Try it:
Give back, character for character, the line that includes "Task: Click the Undo arrow in the top bar" and all lines beneath it in the data.

____ Dataset extract

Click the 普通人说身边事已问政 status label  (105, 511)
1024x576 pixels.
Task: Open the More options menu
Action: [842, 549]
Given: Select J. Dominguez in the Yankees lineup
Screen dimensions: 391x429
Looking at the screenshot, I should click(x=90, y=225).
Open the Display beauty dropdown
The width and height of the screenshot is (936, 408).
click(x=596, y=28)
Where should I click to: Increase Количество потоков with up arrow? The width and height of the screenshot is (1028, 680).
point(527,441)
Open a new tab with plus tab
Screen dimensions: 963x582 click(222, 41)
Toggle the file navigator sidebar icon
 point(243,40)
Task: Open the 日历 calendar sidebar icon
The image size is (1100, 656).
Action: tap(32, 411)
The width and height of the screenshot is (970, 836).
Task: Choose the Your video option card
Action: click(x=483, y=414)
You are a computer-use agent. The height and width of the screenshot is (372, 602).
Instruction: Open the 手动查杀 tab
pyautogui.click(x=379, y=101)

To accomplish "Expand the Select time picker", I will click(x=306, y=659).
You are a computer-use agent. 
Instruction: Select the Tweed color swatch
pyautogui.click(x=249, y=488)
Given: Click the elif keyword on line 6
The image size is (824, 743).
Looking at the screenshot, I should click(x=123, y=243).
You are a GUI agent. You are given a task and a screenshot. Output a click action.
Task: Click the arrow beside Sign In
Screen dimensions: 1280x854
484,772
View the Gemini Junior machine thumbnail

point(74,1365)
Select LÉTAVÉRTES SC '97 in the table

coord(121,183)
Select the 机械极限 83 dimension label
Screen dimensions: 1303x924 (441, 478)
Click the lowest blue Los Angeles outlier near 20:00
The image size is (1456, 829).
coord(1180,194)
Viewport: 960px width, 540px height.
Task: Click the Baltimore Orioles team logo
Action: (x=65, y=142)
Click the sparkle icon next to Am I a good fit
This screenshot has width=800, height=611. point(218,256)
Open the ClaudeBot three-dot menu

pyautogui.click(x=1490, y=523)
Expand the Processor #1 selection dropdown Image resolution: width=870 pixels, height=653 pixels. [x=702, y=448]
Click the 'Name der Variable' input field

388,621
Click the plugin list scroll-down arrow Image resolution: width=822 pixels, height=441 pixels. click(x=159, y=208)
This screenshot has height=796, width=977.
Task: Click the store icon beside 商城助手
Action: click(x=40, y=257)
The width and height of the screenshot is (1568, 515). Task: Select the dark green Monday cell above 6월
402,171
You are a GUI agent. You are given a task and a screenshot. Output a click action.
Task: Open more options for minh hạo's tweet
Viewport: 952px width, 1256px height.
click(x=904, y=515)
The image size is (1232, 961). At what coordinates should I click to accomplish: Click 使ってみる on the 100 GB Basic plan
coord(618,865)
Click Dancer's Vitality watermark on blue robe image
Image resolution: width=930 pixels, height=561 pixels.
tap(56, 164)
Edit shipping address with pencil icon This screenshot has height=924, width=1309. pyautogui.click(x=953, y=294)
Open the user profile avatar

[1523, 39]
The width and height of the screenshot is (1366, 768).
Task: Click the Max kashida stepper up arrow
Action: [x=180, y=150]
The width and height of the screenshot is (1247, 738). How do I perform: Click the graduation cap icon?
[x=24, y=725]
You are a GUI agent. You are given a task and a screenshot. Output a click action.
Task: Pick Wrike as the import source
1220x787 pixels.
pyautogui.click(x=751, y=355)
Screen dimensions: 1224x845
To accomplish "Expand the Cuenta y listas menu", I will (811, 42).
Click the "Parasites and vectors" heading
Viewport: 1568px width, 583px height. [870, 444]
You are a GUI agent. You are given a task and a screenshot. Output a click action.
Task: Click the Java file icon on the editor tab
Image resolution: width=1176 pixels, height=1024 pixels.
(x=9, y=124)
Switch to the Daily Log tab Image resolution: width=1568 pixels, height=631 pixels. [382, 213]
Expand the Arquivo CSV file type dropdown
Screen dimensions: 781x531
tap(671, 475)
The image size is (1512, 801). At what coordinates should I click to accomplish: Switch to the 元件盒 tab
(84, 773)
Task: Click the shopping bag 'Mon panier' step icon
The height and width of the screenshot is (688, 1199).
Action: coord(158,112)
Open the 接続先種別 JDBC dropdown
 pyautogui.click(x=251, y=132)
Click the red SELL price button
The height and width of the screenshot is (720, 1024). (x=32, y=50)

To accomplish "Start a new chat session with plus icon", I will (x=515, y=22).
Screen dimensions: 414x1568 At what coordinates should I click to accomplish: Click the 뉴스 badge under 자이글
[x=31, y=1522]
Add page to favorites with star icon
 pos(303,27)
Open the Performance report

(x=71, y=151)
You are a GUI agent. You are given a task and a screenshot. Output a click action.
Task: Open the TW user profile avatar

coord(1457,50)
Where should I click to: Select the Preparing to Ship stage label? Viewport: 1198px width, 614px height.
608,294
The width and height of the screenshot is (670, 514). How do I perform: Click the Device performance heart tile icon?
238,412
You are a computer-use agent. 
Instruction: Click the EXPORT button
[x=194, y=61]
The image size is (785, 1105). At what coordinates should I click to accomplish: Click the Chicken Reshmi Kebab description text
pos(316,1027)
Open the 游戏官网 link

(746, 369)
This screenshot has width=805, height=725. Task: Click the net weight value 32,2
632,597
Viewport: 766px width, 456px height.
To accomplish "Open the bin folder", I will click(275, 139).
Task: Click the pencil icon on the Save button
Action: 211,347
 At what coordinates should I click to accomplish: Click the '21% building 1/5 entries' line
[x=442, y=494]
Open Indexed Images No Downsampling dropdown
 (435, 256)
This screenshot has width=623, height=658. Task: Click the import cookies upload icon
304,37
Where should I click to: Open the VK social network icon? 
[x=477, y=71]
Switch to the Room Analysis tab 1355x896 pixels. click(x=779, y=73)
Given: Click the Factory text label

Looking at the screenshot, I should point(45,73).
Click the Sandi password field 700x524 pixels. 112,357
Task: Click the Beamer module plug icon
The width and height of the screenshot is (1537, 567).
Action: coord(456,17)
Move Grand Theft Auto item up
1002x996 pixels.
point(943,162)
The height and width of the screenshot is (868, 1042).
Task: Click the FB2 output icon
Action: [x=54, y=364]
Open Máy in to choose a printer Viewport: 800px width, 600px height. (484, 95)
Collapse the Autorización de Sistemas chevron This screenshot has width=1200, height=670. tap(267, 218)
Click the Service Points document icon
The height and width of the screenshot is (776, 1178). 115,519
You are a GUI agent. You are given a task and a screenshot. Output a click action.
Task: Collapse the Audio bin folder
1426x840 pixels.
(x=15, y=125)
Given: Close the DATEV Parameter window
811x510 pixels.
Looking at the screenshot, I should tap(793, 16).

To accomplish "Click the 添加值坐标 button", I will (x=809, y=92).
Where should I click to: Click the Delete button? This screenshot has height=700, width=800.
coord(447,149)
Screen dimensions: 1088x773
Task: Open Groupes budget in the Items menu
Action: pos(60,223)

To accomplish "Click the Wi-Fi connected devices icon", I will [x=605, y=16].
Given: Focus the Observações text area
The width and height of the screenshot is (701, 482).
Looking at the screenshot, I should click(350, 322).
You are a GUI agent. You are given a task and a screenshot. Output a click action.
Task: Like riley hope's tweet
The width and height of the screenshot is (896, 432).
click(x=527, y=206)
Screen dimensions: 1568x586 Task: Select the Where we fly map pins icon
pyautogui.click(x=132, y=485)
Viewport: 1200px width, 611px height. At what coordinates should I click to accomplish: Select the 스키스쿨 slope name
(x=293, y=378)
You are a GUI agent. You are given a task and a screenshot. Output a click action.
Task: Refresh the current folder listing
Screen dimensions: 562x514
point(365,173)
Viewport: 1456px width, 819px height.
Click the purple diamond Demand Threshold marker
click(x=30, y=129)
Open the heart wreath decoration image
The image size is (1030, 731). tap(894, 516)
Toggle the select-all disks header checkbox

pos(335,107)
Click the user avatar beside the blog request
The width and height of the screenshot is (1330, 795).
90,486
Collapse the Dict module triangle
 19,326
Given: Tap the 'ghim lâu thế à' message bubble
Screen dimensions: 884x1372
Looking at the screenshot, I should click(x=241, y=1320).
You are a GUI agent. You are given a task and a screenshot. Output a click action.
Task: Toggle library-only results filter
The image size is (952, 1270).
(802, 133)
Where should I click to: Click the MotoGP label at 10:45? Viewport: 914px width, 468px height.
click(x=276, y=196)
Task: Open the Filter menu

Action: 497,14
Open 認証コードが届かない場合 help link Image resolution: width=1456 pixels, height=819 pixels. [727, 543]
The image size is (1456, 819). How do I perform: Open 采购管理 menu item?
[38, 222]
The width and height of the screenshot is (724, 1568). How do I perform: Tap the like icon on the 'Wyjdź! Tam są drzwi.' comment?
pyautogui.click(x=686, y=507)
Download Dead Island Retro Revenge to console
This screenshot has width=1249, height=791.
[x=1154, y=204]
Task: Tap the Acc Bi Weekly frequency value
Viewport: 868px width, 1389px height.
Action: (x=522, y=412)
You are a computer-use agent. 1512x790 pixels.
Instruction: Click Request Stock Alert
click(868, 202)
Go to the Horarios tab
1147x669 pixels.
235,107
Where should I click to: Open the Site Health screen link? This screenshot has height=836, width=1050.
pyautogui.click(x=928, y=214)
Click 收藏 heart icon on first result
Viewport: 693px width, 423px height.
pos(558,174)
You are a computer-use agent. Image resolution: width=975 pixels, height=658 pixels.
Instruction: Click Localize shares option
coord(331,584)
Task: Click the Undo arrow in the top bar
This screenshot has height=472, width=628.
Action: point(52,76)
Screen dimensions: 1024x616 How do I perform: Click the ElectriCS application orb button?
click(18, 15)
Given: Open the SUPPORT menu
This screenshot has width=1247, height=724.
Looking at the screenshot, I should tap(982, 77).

________

Response for this exercise:
Task: Click the Undo arrow in the top bar
This screenshot has height=472, width=628.
Action: point(52,76)
Screen dimensions: 1024x616 How do I perform: Click the ElectriCS application orb button?
click(18, 15)
Given: Open the SUPPORT menu
This screenshot has width=1247, height=724.
Looking at the screenshot, I should tap(982, 77).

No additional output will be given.